Computes the True Negative Rate, i.e. specificity, selectivity.

It is defined as the ratio of true predicted negatives to condition negatives:

\[\mathtt{TNR}=TN / (TN + FP)\]

where \(TN\) is the count of true negatives, and FP the count of falsely predicted positives.

It is the complement of the False Positive Rate, \(TNR=1-FPR\).

Examples:

  • tnr
  • selectivity@macro
Read more:
  1. Wikipedia

aliases = ['true_negative_rate', 'specificity', 'selectivity', 'tnr'] #

bounds = (0.0, 1.0) #

dependencies = ('false_positive_rate',) #

is_multiclass = False #

sklearn_equivalent = None #

FalseOmissionRate #

Bases: Metric

Computes the False Omission Rate.

It is defined as the ratio of falsely predicted negatives to all predicted negatives:

\[\mathtt{FOR}=FN / (TN + FN)\]

where \(\(TN\)\) is the count of true negatives, and \(\(FN\)\) the count of falsely predicted negatives.

It is the complement of the Negative Predictive Value, \(FOR=1-NPV\).

Examples:

  • for
  • false_omission_rate@macro
Read more:
  1. Wikipedia

aliases = ['false_omission_rate', 'for'] #

bounds = (0.0, 1.0) #

dependencies = ('p_condition', 'p_pred', 'diag_mass') #

is_multiclass = False #

sklearn_equivalent = None #

NegativePredictiveValue #

Bases: Metric

Computes the Negative Predicitive Value.

It is defined as the ratio of true negatives to all predicted negatives:

\[\mathtt{NPV}=TN / (TN + FN)\]

where TN are the true negatives, and FN are the falsely predicted negatives.

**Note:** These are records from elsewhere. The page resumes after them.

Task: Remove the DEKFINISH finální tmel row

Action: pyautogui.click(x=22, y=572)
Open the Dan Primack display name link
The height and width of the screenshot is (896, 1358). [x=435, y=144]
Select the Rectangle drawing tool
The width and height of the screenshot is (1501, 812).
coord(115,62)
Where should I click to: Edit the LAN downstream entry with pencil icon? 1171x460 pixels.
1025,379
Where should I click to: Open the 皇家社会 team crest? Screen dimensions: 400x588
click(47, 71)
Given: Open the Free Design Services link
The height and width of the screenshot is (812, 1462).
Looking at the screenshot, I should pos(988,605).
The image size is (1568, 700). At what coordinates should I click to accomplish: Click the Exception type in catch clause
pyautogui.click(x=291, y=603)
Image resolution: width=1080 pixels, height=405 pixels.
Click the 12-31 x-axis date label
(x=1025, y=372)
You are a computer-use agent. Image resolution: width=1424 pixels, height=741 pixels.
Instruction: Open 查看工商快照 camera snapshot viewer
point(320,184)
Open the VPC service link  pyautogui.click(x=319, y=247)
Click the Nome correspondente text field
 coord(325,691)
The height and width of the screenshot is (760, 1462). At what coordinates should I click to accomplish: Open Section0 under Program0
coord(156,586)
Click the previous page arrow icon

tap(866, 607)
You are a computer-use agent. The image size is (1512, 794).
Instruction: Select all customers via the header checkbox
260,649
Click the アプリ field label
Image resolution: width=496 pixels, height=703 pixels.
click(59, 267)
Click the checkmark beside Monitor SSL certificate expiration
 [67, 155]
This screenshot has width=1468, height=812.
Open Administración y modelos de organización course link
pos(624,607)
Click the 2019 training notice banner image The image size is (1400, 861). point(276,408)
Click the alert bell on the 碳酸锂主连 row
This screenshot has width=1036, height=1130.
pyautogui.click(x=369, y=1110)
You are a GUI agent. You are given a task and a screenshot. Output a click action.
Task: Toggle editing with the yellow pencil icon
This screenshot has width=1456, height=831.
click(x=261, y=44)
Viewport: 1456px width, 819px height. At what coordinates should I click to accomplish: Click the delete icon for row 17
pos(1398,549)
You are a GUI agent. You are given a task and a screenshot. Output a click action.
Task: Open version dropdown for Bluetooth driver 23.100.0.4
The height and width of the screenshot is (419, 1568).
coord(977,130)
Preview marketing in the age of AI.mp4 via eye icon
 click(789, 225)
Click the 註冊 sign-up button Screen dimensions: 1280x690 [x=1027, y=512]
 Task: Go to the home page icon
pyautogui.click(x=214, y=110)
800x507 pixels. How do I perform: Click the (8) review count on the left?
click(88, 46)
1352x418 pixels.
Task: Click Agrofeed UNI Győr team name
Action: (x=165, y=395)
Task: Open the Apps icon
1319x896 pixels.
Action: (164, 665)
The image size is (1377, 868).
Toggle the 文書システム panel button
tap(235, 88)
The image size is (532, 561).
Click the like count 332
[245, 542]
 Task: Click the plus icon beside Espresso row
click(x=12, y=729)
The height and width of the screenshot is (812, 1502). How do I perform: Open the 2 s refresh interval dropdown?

It is the complement of the False Omission Rate, \(NPV=1-FOR\).

Examples:

  • npv
  • negative_predictive_value@macro
Read more:
  1. Wikipedia

aliases = ['negative_predictive_value', 'npv'] #

bounds = (0.0, 1.0) #

dependencies = ('false_omission_rate',) #

is_multiclass = False #

sklearn_equivalent = None #

Accuracy #

Bases: Metric

Computes the multiclass accuracy score.

It is defined as the rate of correct classifications to all classifications:

\[\mathtt{Acc}=(TP + TN) / N\]

where \(TP\) are the true positives, \(TN\) the true negatives and \(N\) the total number of predictions.

Possible values lie in the range [0.0, 1.0], with larger values denoting better performance. The value of a random classifier is dependent on the label distribution, which makes accuracy especially susceptible to class imbalance. It is also not directly comparable across datasets.

Examples:

  • acc
  • accuracy@macro
Read more:
  1. scikit-learn
  2. Wikipedia

aliases = ['acc', 'accuracy'] #

bounds = (0.0, 1.0) #

dependencies = ('diag_mass',) #

is_multiclass = True #

sklearn_equivalent = 'accuracy_score' #

BalancedAccuracy #

Bases: Metric

Computes the balanced accuracy score.

It is defined as the the arithmetic average of the per-class true-positive rate:

\[\mathtt{BA}=\frac{1}{|C|}\sum TPR_{c}\]

where \(TPR\) is the true positive rate (precision).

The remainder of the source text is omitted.